The Futures Industry Association (FIA), whose members include financial giants such as Goldman Sachs, Deutsche Bank and the Industrial and Commercial Bank of China, said it was protesting to the committee about the likely impact of those plans.

The Basel committee, which sets requirements to ensure banks don't take on more risk than they can afford, set out its ideas in a consultation paper published in June. The proposals could prove crucial to the take-up of crypto by traditional financial institutions.

“Without clarification the proposed framework would undermine consensus post-crisis reforms and discourage banks from facilitating the central clearing of crypto-asset linked derivatives,” the group said in a statement published on its website Friday.

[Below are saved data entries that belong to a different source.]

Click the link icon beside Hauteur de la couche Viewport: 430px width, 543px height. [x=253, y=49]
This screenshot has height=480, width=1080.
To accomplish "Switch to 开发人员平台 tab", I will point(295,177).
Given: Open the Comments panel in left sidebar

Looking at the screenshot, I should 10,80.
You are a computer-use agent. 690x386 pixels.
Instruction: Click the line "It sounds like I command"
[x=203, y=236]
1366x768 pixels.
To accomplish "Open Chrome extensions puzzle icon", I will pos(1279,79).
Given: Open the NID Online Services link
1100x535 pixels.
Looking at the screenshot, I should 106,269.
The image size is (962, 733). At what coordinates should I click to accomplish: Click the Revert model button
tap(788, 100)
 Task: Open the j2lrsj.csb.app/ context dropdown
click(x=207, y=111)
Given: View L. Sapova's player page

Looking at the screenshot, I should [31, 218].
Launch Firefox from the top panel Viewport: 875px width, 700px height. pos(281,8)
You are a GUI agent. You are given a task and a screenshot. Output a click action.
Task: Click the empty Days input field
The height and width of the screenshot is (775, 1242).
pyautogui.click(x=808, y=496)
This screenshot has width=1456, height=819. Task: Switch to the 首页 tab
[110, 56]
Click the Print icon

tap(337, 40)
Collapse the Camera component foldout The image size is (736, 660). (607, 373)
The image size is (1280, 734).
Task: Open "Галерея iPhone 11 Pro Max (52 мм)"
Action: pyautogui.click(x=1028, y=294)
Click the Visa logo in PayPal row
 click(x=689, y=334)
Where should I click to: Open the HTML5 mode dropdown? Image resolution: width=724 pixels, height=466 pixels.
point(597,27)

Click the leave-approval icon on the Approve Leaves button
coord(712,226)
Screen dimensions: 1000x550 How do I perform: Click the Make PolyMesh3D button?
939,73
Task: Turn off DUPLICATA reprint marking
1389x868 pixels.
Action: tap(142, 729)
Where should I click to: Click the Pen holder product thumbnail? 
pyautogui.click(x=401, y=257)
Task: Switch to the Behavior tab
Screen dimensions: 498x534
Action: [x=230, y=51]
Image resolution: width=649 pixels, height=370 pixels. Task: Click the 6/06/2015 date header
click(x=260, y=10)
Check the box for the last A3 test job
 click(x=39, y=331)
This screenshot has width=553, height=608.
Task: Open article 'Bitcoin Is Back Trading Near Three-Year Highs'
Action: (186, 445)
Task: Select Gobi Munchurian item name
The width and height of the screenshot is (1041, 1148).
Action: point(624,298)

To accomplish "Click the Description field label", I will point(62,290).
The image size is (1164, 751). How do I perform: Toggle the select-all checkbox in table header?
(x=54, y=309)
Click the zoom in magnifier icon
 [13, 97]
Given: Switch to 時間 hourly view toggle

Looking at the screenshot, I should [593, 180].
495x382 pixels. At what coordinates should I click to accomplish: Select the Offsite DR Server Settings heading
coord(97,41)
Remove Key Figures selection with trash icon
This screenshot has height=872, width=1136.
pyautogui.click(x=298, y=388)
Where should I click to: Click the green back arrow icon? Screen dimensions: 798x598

The result would be to “limit the risk-reducing effect” provided by using central clearinghouses for derivatives trades. It would also limit banks' ability to mitigate risks using financial instruments in a practice known as hedging, the statement added.

When contacted by CoinDesk, a representative of the FIA said the statement had been posted in error, and that no submission has yet been sent to the Basel Committee. At the time of writing the statement still appeared on the FIA’s website.

An original June 2021 plan from the Basel Committee, which told banks to issue $1 in capital for each $1 of crypto they hold, drew a volley of criticism for being too conservative, effectively ruling out any incentive to get into crypto markets. A later iteration, published one year later, gave some ground to crypto fans by recognizing the impact of hedging, but also imposed a cap on total exposure to unbacked crypto assets like bitcoin.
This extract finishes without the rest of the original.